■ **What you will do**
Express the lines starting at the line containing "Where should I click to: Open the compose" and ending at the line containing "click(x=394, y=16)", both included, as a Markdown table with the columns Row and Item line. Put each line in its own numbered row, and leave out blank lines.

Click-target items:
──────

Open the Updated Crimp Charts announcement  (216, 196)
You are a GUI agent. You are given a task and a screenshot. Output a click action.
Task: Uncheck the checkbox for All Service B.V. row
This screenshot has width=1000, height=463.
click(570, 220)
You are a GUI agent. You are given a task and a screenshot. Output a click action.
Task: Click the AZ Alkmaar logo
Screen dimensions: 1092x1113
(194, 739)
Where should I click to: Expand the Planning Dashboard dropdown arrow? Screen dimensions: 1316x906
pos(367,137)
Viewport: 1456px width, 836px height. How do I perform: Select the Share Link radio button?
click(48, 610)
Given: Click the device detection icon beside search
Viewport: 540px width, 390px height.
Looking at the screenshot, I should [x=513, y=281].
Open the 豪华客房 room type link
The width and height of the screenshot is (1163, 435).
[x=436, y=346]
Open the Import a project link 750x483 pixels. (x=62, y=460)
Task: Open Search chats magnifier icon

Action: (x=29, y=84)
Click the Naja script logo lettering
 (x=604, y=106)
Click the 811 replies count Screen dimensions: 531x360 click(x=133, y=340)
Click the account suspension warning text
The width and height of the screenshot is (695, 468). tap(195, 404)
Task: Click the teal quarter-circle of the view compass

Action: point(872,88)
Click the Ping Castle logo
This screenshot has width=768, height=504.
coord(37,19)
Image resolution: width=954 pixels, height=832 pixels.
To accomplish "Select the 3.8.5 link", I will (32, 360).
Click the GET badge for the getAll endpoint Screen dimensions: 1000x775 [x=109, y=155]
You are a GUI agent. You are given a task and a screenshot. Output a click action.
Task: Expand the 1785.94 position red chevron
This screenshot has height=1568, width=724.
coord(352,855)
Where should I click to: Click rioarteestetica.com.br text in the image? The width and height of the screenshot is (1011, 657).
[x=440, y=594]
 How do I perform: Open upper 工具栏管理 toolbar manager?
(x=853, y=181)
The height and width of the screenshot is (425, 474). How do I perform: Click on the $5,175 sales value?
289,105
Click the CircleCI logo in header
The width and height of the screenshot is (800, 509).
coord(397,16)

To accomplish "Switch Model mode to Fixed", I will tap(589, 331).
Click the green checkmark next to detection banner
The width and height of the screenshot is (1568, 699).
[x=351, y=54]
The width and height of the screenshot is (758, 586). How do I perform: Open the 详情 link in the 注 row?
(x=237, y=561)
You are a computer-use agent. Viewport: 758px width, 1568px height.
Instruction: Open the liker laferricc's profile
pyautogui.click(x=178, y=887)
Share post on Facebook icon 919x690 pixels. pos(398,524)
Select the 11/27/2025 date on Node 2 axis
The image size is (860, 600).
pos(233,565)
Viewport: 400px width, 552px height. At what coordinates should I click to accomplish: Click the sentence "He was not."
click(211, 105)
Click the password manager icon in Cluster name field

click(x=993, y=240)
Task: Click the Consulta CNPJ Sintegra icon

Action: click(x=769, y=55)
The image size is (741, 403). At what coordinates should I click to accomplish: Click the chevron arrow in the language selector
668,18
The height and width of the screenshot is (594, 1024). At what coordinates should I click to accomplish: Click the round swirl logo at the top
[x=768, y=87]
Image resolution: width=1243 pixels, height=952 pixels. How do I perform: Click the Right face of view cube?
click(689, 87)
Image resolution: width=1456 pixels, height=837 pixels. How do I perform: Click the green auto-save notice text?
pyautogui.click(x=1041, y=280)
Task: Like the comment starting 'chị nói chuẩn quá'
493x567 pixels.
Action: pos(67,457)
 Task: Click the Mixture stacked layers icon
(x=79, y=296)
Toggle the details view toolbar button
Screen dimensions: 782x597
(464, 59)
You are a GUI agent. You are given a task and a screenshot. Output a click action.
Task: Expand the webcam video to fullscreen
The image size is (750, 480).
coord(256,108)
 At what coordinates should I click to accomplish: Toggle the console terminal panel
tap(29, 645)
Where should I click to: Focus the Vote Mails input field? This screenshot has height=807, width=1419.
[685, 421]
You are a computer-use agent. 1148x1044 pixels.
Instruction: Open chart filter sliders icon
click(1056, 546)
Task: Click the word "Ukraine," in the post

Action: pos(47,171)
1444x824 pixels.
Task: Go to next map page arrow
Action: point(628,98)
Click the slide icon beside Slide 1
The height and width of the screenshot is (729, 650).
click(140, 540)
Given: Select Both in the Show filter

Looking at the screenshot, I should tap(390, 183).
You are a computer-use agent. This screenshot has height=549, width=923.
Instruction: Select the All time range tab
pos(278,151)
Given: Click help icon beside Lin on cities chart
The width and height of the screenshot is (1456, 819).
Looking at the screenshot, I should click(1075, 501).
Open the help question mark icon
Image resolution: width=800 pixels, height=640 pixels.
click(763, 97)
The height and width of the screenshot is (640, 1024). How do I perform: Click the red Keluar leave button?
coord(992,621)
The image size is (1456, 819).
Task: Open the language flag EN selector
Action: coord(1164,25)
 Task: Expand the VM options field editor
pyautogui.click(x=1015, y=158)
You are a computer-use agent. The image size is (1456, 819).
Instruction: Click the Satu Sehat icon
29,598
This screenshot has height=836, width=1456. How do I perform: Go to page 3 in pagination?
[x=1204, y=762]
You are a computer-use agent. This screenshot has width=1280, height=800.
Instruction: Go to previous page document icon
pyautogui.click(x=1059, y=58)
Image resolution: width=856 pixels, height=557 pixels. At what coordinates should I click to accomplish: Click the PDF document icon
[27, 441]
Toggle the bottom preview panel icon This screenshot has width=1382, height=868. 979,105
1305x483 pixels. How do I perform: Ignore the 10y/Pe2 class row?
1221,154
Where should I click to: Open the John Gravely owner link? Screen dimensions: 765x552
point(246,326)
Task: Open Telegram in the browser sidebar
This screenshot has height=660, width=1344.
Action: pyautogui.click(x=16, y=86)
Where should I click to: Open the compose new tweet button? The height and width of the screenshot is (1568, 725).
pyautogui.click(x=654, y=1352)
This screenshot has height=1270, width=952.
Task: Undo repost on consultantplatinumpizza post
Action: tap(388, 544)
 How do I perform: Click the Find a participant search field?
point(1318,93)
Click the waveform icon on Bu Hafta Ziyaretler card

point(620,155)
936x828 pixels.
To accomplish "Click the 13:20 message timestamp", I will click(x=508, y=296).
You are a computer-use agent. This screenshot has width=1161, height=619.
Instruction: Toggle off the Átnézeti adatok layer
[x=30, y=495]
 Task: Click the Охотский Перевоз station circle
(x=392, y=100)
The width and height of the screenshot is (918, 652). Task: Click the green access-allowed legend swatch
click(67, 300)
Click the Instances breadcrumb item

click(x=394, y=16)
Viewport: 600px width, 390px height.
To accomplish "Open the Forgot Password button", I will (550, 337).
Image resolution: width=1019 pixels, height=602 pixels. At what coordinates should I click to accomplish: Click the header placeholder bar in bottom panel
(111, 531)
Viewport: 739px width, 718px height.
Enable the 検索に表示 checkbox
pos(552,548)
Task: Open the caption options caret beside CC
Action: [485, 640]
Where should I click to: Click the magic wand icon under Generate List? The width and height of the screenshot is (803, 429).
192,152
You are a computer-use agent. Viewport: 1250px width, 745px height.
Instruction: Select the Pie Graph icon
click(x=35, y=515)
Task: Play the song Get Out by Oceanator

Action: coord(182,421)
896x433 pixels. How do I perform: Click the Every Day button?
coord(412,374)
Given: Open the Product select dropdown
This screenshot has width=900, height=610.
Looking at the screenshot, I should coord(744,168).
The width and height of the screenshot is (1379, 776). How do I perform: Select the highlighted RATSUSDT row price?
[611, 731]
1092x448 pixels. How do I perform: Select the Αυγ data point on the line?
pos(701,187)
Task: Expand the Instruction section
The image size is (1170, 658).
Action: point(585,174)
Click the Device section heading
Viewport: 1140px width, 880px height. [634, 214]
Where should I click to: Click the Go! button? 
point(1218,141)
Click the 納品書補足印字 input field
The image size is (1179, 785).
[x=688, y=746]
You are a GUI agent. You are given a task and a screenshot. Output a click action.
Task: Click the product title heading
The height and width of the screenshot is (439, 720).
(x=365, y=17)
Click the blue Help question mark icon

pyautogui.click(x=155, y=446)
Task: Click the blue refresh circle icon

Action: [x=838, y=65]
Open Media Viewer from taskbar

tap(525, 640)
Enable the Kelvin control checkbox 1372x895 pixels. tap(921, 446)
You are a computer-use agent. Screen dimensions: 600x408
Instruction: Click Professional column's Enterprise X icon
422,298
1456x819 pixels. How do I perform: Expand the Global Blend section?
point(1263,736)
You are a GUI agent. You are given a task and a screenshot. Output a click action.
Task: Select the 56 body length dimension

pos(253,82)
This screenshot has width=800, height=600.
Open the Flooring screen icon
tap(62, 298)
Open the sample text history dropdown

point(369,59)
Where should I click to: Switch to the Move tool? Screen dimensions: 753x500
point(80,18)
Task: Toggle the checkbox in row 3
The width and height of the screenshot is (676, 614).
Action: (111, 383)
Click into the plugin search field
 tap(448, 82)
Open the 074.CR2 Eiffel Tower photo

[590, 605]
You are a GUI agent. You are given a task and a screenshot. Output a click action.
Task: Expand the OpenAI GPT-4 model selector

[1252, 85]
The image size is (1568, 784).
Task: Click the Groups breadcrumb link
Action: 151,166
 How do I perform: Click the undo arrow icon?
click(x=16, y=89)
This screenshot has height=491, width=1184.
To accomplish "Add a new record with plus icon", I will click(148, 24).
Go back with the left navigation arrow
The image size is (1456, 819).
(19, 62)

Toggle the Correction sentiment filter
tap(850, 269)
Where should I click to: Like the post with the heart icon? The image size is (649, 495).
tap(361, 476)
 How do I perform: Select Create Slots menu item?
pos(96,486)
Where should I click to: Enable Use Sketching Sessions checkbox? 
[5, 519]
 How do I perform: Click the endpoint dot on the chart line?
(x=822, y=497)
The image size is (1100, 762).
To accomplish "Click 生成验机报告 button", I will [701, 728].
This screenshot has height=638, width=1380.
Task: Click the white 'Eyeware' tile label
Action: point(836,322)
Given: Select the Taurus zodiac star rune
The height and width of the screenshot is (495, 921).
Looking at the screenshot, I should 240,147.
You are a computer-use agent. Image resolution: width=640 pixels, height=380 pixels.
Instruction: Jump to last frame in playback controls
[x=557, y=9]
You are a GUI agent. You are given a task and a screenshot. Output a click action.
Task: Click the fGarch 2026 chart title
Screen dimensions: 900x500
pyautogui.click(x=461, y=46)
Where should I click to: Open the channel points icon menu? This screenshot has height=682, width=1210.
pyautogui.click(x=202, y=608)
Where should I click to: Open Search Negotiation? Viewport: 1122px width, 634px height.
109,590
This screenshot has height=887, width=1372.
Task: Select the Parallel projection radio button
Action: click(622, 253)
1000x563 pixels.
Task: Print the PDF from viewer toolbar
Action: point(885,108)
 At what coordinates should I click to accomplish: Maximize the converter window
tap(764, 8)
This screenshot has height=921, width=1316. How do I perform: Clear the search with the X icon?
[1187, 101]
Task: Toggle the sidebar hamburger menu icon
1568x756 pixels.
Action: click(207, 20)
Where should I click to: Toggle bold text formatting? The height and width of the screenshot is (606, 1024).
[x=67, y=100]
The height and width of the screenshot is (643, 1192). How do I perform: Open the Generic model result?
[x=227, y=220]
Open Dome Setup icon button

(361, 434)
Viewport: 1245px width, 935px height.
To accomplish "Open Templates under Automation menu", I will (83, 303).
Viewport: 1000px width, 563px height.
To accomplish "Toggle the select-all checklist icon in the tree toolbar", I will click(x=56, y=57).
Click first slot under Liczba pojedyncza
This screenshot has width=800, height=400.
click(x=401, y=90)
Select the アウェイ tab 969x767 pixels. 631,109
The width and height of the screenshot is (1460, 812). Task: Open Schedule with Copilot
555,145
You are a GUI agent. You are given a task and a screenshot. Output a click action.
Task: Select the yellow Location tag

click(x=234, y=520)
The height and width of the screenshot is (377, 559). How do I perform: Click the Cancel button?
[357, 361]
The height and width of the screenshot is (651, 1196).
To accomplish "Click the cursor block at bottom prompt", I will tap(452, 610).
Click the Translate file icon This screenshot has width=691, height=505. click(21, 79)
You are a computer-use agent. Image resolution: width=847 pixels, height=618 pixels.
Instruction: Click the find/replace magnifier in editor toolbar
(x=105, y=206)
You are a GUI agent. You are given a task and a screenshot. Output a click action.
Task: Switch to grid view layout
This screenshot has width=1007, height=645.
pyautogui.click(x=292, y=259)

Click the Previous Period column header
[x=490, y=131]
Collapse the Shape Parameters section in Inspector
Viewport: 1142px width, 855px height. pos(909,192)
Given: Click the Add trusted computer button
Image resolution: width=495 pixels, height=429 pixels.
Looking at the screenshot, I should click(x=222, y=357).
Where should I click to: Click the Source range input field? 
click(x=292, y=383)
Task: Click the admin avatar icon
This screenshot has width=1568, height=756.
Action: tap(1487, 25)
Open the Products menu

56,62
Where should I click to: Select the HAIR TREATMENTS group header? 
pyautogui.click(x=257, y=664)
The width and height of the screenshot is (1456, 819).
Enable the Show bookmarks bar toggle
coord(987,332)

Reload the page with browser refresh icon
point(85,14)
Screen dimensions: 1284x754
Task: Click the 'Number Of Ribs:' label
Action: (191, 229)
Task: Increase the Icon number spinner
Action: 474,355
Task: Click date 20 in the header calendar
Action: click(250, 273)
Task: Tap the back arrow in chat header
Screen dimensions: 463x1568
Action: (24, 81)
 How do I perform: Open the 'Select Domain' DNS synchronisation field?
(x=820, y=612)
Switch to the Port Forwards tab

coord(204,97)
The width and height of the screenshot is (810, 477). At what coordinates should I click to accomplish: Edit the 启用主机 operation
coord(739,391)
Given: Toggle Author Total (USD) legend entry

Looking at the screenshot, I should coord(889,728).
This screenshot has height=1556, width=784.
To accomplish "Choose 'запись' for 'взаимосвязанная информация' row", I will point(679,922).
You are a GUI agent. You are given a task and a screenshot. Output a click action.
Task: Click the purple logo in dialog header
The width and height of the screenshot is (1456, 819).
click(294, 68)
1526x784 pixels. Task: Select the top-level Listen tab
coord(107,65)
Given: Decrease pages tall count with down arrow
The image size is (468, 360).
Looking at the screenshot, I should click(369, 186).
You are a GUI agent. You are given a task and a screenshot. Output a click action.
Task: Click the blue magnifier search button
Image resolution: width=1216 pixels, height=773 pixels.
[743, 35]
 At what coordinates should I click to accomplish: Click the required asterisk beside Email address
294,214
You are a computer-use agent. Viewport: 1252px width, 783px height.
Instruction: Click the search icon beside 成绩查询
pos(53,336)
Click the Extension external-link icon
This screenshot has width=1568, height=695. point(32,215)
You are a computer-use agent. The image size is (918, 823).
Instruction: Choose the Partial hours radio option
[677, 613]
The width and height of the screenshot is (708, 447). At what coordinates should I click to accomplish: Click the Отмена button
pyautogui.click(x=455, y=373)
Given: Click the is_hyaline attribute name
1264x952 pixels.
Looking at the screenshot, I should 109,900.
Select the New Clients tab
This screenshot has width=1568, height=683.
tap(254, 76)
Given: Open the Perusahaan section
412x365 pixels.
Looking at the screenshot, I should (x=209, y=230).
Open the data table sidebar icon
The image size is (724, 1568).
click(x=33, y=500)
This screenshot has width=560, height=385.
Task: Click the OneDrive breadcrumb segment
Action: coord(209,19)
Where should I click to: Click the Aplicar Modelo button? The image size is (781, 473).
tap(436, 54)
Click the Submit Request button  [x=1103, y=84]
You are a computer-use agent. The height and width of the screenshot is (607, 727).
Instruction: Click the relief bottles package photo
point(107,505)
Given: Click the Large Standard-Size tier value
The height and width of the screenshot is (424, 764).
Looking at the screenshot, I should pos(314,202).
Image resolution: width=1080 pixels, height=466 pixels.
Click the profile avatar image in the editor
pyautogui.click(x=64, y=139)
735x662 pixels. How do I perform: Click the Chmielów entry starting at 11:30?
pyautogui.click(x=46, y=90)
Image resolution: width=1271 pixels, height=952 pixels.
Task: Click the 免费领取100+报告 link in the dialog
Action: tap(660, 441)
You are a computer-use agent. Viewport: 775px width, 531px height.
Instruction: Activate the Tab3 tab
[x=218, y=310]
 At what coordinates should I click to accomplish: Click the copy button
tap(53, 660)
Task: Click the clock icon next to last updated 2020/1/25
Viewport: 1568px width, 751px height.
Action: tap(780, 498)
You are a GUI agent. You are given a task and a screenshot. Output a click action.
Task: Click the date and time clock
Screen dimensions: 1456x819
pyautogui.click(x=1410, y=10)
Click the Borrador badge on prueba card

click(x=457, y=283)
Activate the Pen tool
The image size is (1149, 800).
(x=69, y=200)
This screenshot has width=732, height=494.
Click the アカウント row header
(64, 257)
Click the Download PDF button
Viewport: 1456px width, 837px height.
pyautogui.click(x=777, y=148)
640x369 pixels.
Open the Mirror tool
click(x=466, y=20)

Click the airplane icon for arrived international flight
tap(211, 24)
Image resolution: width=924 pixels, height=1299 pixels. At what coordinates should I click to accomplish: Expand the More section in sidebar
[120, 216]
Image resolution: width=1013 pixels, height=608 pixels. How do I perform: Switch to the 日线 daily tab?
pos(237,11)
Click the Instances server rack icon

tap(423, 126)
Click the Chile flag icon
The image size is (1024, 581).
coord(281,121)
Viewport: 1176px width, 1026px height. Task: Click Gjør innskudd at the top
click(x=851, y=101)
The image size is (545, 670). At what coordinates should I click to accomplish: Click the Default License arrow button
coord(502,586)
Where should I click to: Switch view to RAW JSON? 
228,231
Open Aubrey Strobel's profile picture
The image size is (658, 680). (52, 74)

──────

■ **Answer to the task**
| Row | Item line |
|---|---|
| 1 | Where should I click to: Open the compose new tweet button? The height and width of the screenshot is (1568, 725). |
| 2 | pyautogui.click(x=654, y=1352) |
| 3 | This screenshot has height=1270, width=952. |
| 4 | Task: Undo repost on consultantplatinumpizza post |
| 5 | Action: tap(388, 544) |
| 6 |  How do I perform: Click the Find a participant search field? |
| 7 | point(1318,93) |
| 8 | Click the waveform icon on Bu Hafta Ziyaretler card |
| 9 | point(620,155) |
| 10 | 936x828 pixels. |
| 11 | To accomplish "Click the 13:20 message timestamp", I will click(x=508, y=296). |
| 12 | You are a computer-use agent. This screenshot has width=1161, height=619. |
| 13 | Instruction: Toggle off the Átnézeti adatok layer |
| 14 | [x=30, y=495] |
| 15 |  Task: Click the Охотский Перевоз station circle |
| 16 | (x=392, y=100) |
| 17 | The width and height of the screenshot is (918, 652). Task: Click the green access-allowed legend swatch |
| 18 | click(67, 300) |
| 19 | Click the Instances breadcrumb item |
| 20 | click(x=394, y=16) |